(Input material Opens)

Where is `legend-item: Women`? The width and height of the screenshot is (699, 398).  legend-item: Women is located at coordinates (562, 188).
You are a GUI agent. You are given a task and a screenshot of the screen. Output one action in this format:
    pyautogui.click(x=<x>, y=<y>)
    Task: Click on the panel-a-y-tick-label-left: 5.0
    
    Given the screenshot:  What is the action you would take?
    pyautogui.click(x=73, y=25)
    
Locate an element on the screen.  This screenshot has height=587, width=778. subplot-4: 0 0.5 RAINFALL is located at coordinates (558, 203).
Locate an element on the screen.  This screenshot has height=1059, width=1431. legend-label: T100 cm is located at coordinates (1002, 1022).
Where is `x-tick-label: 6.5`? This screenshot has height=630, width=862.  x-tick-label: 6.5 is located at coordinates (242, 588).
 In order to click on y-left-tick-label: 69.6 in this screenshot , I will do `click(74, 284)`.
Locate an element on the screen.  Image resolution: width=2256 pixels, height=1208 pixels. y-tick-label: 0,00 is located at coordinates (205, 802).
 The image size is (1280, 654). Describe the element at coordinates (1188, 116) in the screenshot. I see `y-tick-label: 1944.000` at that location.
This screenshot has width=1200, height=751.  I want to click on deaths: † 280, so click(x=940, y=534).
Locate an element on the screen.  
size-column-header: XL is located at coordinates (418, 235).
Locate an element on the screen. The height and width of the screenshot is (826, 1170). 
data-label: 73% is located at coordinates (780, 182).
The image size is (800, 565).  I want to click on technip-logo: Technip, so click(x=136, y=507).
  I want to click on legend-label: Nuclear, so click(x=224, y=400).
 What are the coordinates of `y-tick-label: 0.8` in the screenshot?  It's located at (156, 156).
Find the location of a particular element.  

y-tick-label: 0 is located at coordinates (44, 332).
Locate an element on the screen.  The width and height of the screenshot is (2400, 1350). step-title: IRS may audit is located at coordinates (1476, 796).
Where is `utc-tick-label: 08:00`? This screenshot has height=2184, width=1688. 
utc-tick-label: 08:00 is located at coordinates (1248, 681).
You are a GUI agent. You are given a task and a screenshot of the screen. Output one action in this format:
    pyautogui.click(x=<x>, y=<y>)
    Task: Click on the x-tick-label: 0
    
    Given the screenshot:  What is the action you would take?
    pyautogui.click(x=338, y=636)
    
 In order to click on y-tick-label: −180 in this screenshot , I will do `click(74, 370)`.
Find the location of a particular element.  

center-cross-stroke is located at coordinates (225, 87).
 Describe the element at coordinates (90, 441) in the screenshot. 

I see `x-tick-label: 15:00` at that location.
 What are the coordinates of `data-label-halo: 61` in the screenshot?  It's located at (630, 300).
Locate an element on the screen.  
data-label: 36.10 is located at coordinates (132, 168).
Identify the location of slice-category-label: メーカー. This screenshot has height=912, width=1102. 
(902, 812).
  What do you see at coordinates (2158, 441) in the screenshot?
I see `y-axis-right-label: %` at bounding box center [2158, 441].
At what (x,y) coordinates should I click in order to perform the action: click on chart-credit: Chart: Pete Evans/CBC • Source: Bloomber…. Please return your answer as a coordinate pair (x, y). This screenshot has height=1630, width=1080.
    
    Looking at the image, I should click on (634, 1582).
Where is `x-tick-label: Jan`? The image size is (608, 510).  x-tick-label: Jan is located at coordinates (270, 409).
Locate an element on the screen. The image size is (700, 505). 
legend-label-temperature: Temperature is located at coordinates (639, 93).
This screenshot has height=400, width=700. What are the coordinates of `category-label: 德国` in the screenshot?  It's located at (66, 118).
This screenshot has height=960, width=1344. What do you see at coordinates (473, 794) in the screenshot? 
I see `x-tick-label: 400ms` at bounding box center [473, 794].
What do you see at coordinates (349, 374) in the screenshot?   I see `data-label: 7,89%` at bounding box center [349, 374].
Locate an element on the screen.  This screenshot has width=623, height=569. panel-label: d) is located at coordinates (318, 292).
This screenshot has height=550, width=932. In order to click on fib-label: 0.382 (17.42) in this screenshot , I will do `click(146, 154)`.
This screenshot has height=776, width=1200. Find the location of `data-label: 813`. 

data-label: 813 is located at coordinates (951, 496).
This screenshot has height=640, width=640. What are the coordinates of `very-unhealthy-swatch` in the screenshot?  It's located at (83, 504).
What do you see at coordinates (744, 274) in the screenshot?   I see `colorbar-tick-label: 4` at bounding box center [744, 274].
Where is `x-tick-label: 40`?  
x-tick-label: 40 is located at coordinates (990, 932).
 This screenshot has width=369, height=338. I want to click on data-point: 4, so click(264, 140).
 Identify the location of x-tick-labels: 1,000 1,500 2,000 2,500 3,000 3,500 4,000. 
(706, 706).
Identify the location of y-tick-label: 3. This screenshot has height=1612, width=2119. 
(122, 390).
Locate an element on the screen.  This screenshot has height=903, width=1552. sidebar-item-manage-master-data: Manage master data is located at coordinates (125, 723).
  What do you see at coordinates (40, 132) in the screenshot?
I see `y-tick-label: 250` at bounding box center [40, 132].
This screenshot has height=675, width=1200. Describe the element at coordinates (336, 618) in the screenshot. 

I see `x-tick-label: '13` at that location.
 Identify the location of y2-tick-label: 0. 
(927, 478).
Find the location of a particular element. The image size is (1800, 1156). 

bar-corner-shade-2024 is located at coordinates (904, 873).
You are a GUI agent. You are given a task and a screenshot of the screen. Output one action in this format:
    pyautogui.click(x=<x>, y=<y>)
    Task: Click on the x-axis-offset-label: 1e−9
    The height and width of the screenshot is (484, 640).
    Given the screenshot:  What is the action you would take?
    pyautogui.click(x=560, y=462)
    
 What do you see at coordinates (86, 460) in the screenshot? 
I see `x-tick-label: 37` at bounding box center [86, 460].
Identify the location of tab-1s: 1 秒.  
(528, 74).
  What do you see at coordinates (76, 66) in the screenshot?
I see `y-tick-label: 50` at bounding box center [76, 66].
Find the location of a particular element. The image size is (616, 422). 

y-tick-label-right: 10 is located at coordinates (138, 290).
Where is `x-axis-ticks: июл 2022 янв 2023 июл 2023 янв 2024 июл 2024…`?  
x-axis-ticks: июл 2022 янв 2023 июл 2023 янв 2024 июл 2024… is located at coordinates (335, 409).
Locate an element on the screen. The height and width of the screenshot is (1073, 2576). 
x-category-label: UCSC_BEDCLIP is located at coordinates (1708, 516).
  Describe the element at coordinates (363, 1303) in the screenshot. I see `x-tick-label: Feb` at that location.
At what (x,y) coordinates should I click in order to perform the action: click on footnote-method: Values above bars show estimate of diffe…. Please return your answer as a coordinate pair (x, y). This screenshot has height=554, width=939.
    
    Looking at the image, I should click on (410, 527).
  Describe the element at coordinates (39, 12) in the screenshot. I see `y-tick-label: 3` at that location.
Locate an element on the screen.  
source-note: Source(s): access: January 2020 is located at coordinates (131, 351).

(Input material Closes)

What is required ▸ Rewrite every entry above, changing each "Locate an element" to "Find an element" and leaving everything else untouched.

Result ▸
Where is `legend-item: Women`? The width and height of the screenshot is (699, 398).  legend-item: Women is located at coordinates (562, 188).
You are a GUI agent. You are given a task and a screenshot of the screen. Output one action in this format:
    pyautogui.click(x=<x>, y=<y>)
    Task: Click on the panel-a-y-tick-label-left: 5.0
    
    Given the screenshot:  What is the action you would take?
    pyautogui.click(x=73, y=25)
    
Find an element on the screen.  This screenshot has height=587, width=778. subplot-4: 0 0.5 RAINFALL is located at coordinates (558, 203).
Find an element on the screen.  This screenshot has height=1059, width=1431. legend-label: T100 cm is located at coordinates (1002, 1022).
Where is `x-tick-label: 6.5`? This screenshot has height=630, width=862.  x-tick-label: 6.5 is located at coordinates (242, 588).
 In order to click on y-left-tick-label: 69.6 in this screenshot , I will do `click(74, 284)`.
Find an element on the screen.  Image resolution: width=2256 pixels, height=1208 pixels. y-tick-label: 0,00 is located at coordinates (205, 802).
 The image size is (1280, 654). Describe the element at coordinates (1188, 116) in the screenshot. I see `y-tick-label: 1944.000` at that location.
This screenshot has width=1200, height=751.  I want to click on deaths: † 280, so click(x=940, y=534).
Find an element on the screen.  
size-column-header: XL is located at coordinates (418, 235).
Find an element on the screen. The height and width of the screenshot is (826, 1170). 
data-label: 73% is located at coordinates (780, 182).
The image size is (800, 565).  I want to click on technip-logo: Technip, so click(x=136, y=507).
  I want to click on legend-label: Nuclear, so click(x=224, y=400).
 What are the coordinates of `y-tick-label: 0.8` in the screenshot?  It's located at (156, 156).
Find the location of a particular element.  

y-tick-label: 0 is located at coordinates (44, 332).
Find an element on the screen.  The width and height of the screenshot is (2400, 1350). step-title: IRS may audit is located at coordinates (1476, 796).
Where is `utc-tick-label: 08:00`? This screenshot has height=2184, width=1688. 
utc-tick-label: 08:00 is located at coordinates (1248, 681).
You are a GUI agent. You are given a task and a screenshot of the screen. Output one action in this format:
    pyautogui.click(x=<x>, y=<y>)
    Task: Click on the x-tick-label: 0
    
    Given the screenshot:  What is the action you would take?
    pyautogui.click(x=338, y=636)
    
 In order to click on y-tick-label: −180 in this screenshot , I will do `click(74, 370)`.
Find the location of a particular element.  

center-cross-stroke is located at coordinates (225, 87).
 Describe the element at coordinates (90, 441) in the screenshot. 

I see `x-tick-label: 15:00` at that location.
 What are the coordinates of `data-label-halo: 61` in the screenshot?  It's located at (630, 300).
Find an element on the screen.  
data-label: 36.10 is located at coordinates (132, 168).
Identify the location of slice-category-label: メーカー. This screenshot has height=912, width=1102. 
(902, 812).
  What do you see at coordinates (2158, 441) in the screenshot?
I see `y-axis-right-label: %` at bounding box center [2158, 441].
At what (x,y) coordinates should I click in order to perform the action: click on chart-credit: Chart: Pete Evans/CBC • Source: Bloomber…. Please return your answer as a coordinate pair (x, y). This screenshot has height=1630, width=1080.
    
    Looking at the image, I should click on (634, 1582).
Where is `x-tick-label: Jan`? The image size is (608, 510).  x-tick-label: Jan is located at coordinates (270, 409).
Find an element on the screen. The image size is (700, 505). 
legend-label-temperature: Temperature is located at coordinates (639, 93).
This screenshot has height=400, width=700. What are the coordinates of `category-label: 德国` in the screenshot?  It's located at (66, 118).
This screenshot has height=960, width=1344. What do you see at coordinates (473, 794) in the screenshot? 
I see `x-tick-label: 400ms` at bounding box center [473, 794].
What do you see at coordinates (349, 374) in the screenshot?   I see `data-label: 7,89%` at bounding box center [349, 374].
Find an element on the screen.  This screenshot has width=623, height=569. panel-label: d) is located at coordinates (318, 292).
This screenshot has height=550, width=932. In order to click on fib-label: 0.382 (17.42) in this screenshot , I will do `click(146, 154)`.
This screenshot has height=776, width=1200. Find the location of `data-label: 813`. 

data-label: 813 is located at coordinates (951, 496).
This screenshot has height=640, width=640. What are the coordinates of `very-unhealthy-swatch` in the screenshot?  It's located at (83, 504).
What do you see at coordinates (744, 274) in the screenshot?   I see `colorbar-tick-label: 4` at bounding box center [744, 274].
Where is `x-tick-label: 40`?  
x-tick-label: 40 is located at coordinates (990, 932).
 This screenshot has width=369, height=338. I want to click on data-point: 4, so click(264, 140).
 Identify the location of x-tick-labels: 1,000 1,500 2,000 2,500 3,000 3,500 4,000. 
(706, 706).
Identify the location of y-tick-label: 3. This screenshot has height=1612, width=2119. 
(122, 390).
Find an element on the screen.  This screenshot has height=903, width=1552. sidebar-item-manage-master-data: Manage master data is located at coordinates (125, 723).
  What do you see at coordinates (40, 132) in the screenshot?
I see `y-tick-label: 250` at bounding box center [40, 132].
This screenshot has height=675, width=1200. Describe the element at coordinates (336, 618) in the screenshot. 

I see `x-tick-label: '13` at that location.
 Identify the location of y2-tick-label: 0. 
(927, 478).
Find the location of a particular element. The image size is (1800, 1156). 

bar-corner-shade-2024 is located at coordinates (904, 873).
You are a GUI agent. You are given a task and a screenshot of the screen. Output one action in this format:
    pyautogui.click(x=<x>, y=<y>)
    Task: Click on the x-axis-offset-label: 1e−9
    The height and width of the screenshot is (484, 640).
    Given the screenshot:  What is the action you would take?
    pyautogui.click(x=560, y=462)
    
 What do you see at coordinates (86, 460) in the screenshot? 
I see `x-tick-label: 37` at bounding box center [86, 460].
Identify the location of tab-1s: 1 秒.  
(528, 74).
  What do you see at coordinates (76, 66) in the screenshot?
I see `y-tick-label: 50` at bounding box center [76, 66].
Find the location of a particular element. The image size is (616, 422). 

y-tick-label-right: 10 is located at coordinates (138, 290).
Where is `x-axis-ticks: июл 2022 янв 2023 июл 2023 янв 2024 июл 2024…`?  
x-axis-ticks: июл 2022 янв 2023 июл 2023 янв 2024 июл 2024… is located at coordinates (335, 409).
Find an element on the screen. The height and width of the screenshot is (1073, 2576). 
x-category-label: UCSC_BEDCLIP is located at coordinates (1708, 516).
  Describe the element at coordinates (363, 1303) in the screenshot. I see `x-tick-label: Feb` at that location.
At what (x,y) coordinates should I click in order to perform the action: click on footnote-method: Values above bars show estimate of diffe…. Please return your answer as a coordinate pair (x, y). This screenshot has height=554, width=939.
    
    Looking at the image, I should click on (410, 527).
  Describe the element at coordinates (39, 12) in the screenshot. I see `y-tick-label: 3` at that location.
Find an element on the screen.  
source-note: Source(s): access: January 2020 is located at coordinates (131, 351).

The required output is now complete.